Six of the top ten are tech jobs, and all of them are lucrative, paying far more than the national average salary of £27,600. Software engineers, software architects, front end developers, system engineers, software test engineers and full stack developers are all highly sought after – but evidently this is another corner of the jobs market where demand is outstripping the supply.

While this is not ideal for tech employers – nobody wants long-term vacancies – it paints a positive picture of the British tech boom, which seems to show no signs of abating.

Lots of tech companies are looking to hire, which makes it a great time to be a tech worker. The power lies with the jobseekers, whose skills and specialisms are in demand for roles that employers are having to be patient in filling.

Clean pickings

Indeed’s analysts applied a different metric to draw up an additional list of ‘hard to fill’ jobs, looking at the positions where the largest quantity, rather than proportion, of these postings currently exist.

In terms of sheer numbers of postings that have been vacant for more than two months, the role with the most was that of cleaner, which accounts for almost 3% of the jobs currently listed on Indeed that are classed as ‘hard to fill’ – meaning that of all ‘hard to fill’ jobs, one in around 33 is for a cleaner.

Although only 11.53% of cleaner jobs are classed as ‘hard to fill,’ the overall quantity of cleaners being sought means that, as a proportion of ‘hard to fill’ jobs, cleaner roles top the list.

These are jobs where the most outright opportunities lie for jobseekers, which is more a reflection of the larger numbers of cleaners being advertised for than optometrists, for example.

They are generally entry level or lower-skilled roles, and in many cases will likely be short-term positions – meaning there is high turnover in staff, so a constant need for employers to be recruiting.

Future gazing

Returning to our umbrella topic, the future of jobs, what might all of this mean for the UK and its jobs market in the coming years?

One unifying theme across both lists is the human element.

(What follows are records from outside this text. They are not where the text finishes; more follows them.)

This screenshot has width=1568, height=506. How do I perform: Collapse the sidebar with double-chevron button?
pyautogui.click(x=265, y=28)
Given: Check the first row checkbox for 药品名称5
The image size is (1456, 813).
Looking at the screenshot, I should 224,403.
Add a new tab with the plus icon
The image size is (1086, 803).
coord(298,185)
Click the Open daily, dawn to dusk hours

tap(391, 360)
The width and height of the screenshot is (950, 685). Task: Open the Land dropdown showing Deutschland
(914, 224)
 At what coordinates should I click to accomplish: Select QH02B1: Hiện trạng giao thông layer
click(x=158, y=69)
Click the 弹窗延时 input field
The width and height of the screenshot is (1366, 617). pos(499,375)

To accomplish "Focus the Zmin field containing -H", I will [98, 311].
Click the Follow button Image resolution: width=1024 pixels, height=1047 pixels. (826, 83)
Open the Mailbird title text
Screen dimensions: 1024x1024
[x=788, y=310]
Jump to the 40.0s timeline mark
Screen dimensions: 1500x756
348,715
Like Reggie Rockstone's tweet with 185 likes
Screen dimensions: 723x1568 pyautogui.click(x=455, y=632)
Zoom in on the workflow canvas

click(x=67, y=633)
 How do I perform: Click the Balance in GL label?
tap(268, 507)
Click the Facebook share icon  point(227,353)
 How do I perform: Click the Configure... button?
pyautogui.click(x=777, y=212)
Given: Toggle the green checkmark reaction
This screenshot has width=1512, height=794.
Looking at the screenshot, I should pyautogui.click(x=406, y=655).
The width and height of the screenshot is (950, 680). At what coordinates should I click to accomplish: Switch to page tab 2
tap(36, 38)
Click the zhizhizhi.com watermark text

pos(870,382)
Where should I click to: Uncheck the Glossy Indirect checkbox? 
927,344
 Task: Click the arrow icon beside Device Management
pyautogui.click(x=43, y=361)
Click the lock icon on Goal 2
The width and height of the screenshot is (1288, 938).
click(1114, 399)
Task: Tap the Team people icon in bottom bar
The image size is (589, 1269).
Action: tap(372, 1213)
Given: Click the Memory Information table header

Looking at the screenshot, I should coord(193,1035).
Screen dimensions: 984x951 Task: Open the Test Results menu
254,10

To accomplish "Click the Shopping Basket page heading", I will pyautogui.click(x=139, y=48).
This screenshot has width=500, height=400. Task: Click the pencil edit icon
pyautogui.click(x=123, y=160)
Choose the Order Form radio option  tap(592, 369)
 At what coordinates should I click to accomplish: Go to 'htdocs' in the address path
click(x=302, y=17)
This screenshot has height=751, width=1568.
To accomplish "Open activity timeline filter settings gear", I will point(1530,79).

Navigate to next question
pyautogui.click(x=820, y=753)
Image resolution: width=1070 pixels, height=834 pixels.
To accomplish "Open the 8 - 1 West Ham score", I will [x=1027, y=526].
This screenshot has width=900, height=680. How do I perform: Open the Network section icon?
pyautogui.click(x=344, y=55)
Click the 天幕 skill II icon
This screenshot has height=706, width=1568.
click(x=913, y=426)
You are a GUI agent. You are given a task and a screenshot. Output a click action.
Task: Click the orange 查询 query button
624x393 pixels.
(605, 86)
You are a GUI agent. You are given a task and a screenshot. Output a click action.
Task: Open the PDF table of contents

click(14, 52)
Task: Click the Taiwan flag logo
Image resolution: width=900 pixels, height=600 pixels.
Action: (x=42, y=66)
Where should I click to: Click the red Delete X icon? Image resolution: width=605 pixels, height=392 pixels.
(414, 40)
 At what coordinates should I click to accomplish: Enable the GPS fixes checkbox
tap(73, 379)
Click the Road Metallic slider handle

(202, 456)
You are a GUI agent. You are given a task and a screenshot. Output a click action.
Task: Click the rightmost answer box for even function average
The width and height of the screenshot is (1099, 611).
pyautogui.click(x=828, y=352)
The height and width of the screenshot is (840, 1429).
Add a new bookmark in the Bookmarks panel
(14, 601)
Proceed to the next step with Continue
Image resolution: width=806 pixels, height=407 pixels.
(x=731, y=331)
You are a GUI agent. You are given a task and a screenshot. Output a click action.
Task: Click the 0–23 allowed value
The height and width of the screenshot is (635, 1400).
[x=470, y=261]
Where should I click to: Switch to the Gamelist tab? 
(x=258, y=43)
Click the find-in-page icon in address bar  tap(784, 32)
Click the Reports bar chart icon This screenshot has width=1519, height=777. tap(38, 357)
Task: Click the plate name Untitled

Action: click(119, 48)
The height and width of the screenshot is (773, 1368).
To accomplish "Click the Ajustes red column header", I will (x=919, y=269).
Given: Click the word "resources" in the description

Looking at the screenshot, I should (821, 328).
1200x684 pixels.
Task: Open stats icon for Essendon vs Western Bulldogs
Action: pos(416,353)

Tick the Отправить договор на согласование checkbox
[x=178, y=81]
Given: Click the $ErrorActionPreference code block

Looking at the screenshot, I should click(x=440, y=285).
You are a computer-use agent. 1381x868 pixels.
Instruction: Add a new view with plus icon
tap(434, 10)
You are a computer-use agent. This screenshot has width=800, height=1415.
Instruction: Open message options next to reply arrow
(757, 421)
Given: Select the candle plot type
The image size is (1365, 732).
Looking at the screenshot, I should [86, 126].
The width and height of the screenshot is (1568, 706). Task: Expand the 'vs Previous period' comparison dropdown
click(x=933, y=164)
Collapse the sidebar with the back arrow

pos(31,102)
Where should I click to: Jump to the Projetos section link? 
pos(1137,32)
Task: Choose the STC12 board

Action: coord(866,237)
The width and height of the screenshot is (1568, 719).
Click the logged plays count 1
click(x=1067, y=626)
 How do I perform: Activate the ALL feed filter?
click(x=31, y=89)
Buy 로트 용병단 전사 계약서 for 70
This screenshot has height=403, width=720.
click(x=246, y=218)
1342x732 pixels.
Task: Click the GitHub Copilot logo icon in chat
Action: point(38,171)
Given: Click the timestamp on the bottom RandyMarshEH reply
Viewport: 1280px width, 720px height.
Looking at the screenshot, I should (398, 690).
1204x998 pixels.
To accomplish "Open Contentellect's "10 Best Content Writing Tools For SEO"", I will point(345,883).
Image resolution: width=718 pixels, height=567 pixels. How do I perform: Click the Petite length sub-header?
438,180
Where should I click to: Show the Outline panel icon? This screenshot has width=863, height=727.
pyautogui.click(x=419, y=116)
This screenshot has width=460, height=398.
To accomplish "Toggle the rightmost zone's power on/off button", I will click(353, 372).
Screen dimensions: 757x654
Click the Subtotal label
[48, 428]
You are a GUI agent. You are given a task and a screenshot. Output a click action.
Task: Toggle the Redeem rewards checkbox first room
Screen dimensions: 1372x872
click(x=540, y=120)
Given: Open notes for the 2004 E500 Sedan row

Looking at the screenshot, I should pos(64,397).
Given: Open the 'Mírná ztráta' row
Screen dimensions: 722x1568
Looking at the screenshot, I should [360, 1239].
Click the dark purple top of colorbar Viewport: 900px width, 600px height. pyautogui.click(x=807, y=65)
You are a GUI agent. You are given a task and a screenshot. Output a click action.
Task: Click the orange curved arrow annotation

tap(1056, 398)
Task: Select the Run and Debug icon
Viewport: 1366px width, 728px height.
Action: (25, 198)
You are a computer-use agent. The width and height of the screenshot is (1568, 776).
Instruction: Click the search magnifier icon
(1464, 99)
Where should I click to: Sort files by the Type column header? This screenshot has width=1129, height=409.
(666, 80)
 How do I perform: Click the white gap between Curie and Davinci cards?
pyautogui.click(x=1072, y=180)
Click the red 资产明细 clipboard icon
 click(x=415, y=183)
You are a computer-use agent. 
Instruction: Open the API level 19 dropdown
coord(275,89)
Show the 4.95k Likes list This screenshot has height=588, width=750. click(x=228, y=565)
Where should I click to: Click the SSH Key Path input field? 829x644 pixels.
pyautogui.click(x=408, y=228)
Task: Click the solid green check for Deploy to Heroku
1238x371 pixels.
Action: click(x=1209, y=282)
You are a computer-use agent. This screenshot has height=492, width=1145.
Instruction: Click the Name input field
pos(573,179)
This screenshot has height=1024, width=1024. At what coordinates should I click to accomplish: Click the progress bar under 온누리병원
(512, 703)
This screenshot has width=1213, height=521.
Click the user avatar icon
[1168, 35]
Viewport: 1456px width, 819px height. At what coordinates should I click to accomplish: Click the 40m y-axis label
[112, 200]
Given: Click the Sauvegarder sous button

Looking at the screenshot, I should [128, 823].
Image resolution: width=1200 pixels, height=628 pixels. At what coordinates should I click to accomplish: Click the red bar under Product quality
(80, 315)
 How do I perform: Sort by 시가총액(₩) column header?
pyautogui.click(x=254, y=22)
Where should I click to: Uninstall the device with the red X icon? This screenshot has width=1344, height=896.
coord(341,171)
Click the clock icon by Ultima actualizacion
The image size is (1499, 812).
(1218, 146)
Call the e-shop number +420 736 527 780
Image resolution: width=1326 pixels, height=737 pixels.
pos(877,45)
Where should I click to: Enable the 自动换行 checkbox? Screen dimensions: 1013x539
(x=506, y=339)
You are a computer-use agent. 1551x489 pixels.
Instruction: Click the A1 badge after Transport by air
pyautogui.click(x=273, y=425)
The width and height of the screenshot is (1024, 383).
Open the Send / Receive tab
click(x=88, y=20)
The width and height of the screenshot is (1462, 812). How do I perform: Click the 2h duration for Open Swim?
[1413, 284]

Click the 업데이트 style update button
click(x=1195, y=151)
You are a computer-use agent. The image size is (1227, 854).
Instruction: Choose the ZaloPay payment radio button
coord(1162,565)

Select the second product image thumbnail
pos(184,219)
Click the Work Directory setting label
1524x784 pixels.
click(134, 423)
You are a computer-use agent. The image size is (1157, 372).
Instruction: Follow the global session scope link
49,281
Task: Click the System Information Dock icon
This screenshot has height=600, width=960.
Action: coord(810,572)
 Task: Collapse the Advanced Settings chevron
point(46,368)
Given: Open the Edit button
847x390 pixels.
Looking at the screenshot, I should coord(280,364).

Much has been written in recent years about the imminent ‘rise of the machines’ and how automation is set to make many roles redundant.

Those days seem a long way off if we look at the roles being sought most actively and currently proving most elusive. Whether it’s highly specialist positions in medicine or tech, or entry level support roles, the key factor is the high demand for capable people to do these jobs.

The care and medical sector might be worth keeping an eye on. As well as a huge proportion of optometrist and surgeon roles remaining vacant for long periods, there is a sizeable number of nurses and care assistant jobs that are proving similarly difficult to fill.

Every generation is becoming more dependent on this sector than the last, with improving science and technology meaning we are all living longer than ever before. If there is already a shortfall in capable staff for these roles, it is only likely to worsen in coming years as an ageing population places ever higher demand on the care sector. Such compassionate roles would also appear to be comparatively immune to the impact of automation – they will always need a human element.

The same is true of the tech world, where one might have expected advances to have put certain jobs at risk. If anything, the opposite is true – demand is high and finding the right staff is difficult.

Opportunistic jobseekers should take heed – training for a specialist tech job could well see you in high demand, and in a position to take full and lucrative advantage.

That said, these things can be cyclical. Another truth right now is how stacked the deck is in the jobseekers’ favour – employment has never been higher, meaning employers have a shallower pool than ever from which to choose. In other words, there is difficulty across the board – these roles discussed just seem to be even more problematic.

As the market slowly swings back in favour of employers, as it surely must do at some stage, demand for certain staff will also shift – whether the roles discussed here remain hard to fill remains to be seen, but right now, shrewd jobseekers might do well to target these positions, where at present opportunity abounds.